Please reproduce the data below, substituting "desktop assistant" for each occurrence of "GUI agent" and leaving everything else untouched.

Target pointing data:
※

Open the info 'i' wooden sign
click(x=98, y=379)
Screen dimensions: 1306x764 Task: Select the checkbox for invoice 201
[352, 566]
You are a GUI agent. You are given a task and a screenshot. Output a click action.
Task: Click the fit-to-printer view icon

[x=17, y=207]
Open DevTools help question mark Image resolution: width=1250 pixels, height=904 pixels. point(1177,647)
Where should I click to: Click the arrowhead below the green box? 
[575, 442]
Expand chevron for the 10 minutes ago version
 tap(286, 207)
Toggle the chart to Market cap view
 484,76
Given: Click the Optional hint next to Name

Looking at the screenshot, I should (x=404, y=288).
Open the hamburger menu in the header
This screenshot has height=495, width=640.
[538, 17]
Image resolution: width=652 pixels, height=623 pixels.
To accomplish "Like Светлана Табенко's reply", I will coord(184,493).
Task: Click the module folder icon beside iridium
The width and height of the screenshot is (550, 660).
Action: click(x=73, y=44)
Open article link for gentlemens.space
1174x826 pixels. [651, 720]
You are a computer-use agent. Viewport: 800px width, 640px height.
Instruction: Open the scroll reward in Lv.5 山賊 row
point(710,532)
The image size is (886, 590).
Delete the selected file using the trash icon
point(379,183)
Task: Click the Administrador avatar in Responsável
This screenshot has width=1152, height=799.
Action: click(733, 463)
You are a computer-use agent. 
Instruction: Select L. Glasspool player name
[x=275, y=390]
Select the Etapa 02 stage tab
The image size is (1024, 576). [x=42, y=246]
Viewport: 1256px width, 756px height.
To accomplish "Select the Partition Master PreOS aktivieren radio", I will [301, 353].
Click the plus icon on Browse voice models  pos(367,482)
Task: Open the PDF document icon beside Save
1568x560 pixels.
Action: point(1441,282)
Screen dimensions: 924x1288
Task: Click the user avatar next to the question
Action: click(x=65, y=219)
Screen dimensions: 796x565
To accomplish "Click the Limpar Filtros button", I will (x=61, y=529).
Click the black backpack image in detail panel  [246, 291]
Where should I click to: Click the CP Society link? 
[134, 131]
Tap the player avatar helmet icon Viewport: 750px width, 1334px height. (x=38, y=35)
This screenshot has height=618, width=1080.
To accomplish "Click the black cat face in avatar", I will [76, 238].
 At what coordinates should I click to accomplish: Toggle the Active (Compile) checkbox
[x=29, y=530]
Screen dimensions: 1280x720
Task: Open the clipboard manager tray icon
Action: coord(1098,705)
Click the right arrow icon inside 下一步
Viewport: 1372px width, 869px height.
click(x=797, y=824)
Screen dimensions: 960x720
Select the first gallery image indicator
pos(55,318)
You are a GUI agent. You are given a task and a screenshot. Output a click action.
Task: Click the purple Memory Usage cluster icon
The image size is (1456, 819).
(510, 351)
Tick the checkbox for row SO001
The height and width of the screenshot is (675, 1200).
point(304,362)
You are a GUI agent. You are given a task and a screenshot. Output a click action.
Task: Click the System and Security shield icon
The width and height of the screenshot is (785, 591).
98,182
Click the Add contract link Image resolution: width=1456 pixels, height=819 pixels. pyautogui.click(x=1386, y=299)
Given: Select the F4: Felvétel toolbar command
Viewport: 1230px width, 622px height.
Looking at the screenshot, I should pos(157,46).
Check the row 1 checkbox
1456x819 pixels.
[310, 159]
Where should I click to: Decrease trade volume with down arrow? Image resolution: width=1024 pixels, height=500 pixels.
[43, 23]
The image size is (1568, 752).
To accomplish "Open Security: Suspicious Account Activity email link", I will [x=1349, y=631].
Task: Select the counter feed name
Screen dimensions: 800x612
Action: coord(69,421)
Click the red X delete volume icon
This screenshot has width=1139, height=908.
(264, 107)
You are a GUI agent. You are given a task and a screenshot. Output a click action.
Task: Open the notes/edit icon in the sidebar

※

Solution:
Open the info 'i' wooden sign
click(x=98, y=379)
Screen dimensions: 1306x764 Task: Select the checkbox for invoice 201
[352, 566]
You are a desktop assistant. You are given a task and a screenshot. Output a click action.
Task: Click the fit-to-printer view icon

[x=17, y=207]
Open DevTools help question mark Image resolution: width=1250 pixels, height=904 pixels. point(1177,647)
Where should I click to: Click the arrowhead below the green box? 
[575, 442]
Expand chevron for the 10 minutes ago version
 tap(286, 207)
Toggle the chart to Market cap view
 484,76
Given: Click the Optional hint next to Name

Looking at the screenshot, I should (x=404, y=288).
Open the hamburger menu in the header
This screenshot has height=495, width=640.
[538, 17]
Image resolution: width=652 pixels, height=623 pixels.
To accomplish "Like Светлана Табенко's reply", I will coord(184,493).
Task: Click the module folder icon beside iridium
The width and height of the screenshot is (550, 660).
Action: click(x=73, y=44)
Open article link for gentlemens.space
1174x826 pixels. [651, 720]
You are a computer-use agent. Viewport: 800px width, 640px height.
Instruction: Open the scroll reward in Lv.5 山賊 row
point(710,532)
The image size is (886, 590).
Delete the selected file using the trash icon
point(379,183)
Task: Click the Administrador avatar in Responsável
This screenshot has width=1152, height=799.
Action: click(733, 463)
You are a computer-use agent. 
Instruction: Select L. Glasspool player name
[x=275, y=390]
Select the Etapa 02 stage tab
The image size is (1024, 576). [x=42, y=246]
Viewport: 1256px width, 756px height.
To accomplish "Select the Partition Master PreOS aktivieren radio", I will [301, 353].
Click the plus icon on Browse voice models  pos(367,482)
Task: Open the PDF document icon beside Save
1568x560 pixels.
Action: point(1441,282)
Screen dimensions: 924x1288
Task: Click the user avatar next to the question
Action: click(x=65, y=219)
Screen dimensions: 796x565
To accomplish "Click the Limpar Filtros button", I will (x=61, y=529).
Click the black backpack image in detail panel  [246, 291]
Where should I click to: Click the CP Society link? 
[134, 131]
Tap the player avatar helmet icon Viewport: 750px width, 1334px height. (x=38, y=35)
This screenshot has height=618, width=1080.
To accomplish "Click the black cat face in avatar", I will [76, 238].
 At what coordinates should I click to accomplish: Toggle the Active (Compile) checkbox
[x=29, y=530]
Screen dimensions: 1280x720
Task: Open the clipboard manager tray icon
Action: coord(1098,705)
Click the right arrow icon inside 下一步
Viewport: 1372px width, 869px height.
click(x=797, y=824)
Screen dimensions: 960x720
Select the first gallery image indicator
pos(55,318)
You are a desktop assistant. You are given a task and a screenshot. Output a click action.
Task: Click the purple Memory Usage cluster icon
The image size is (1456, 819).
(510, 351)
Tick the checkbox for row SO001
The height and width of the screenshot is (675, 1200).
point(304,362)
You are a desktop assistant. You are given a task and a screenshot. Output a click action.
Task: Click the System and Security shield icon
The width and height of the screenshot is (785, 591).
98,182
Click the Add contract link Image resolution: width=1456 pixels, height=819 pixels. pyautogui.click(x=1386, y=299)
Given: Select the F4: Felvétel toolbar command
Viewport: 1230px width, 622px height.
Looking at the screenshot, I should pos(157,46).
Check the row 1 checkbox
1456x819 pixels.
[310, 159]
Where should I click to: Decrease trade volume with down arrow? Image resolution: width=1024 pixels, height=500 pixels.
[43, 23]
The image size is (1568, 752).
To accomplish "Open Security: Suspicious Account Activity email link", I will [x=1349, y=631].
Task: Select the counter feed name
Screen dimensions: 800x612
Action: coord(69,421)
Click the red X delete volume icon
This screenshot has width=1139, height=908.
(264, 107)
You are a desktop assistant. You are given a task and a screenshot. Output a click action.
Task: Open the notes/edit icon in the sidebar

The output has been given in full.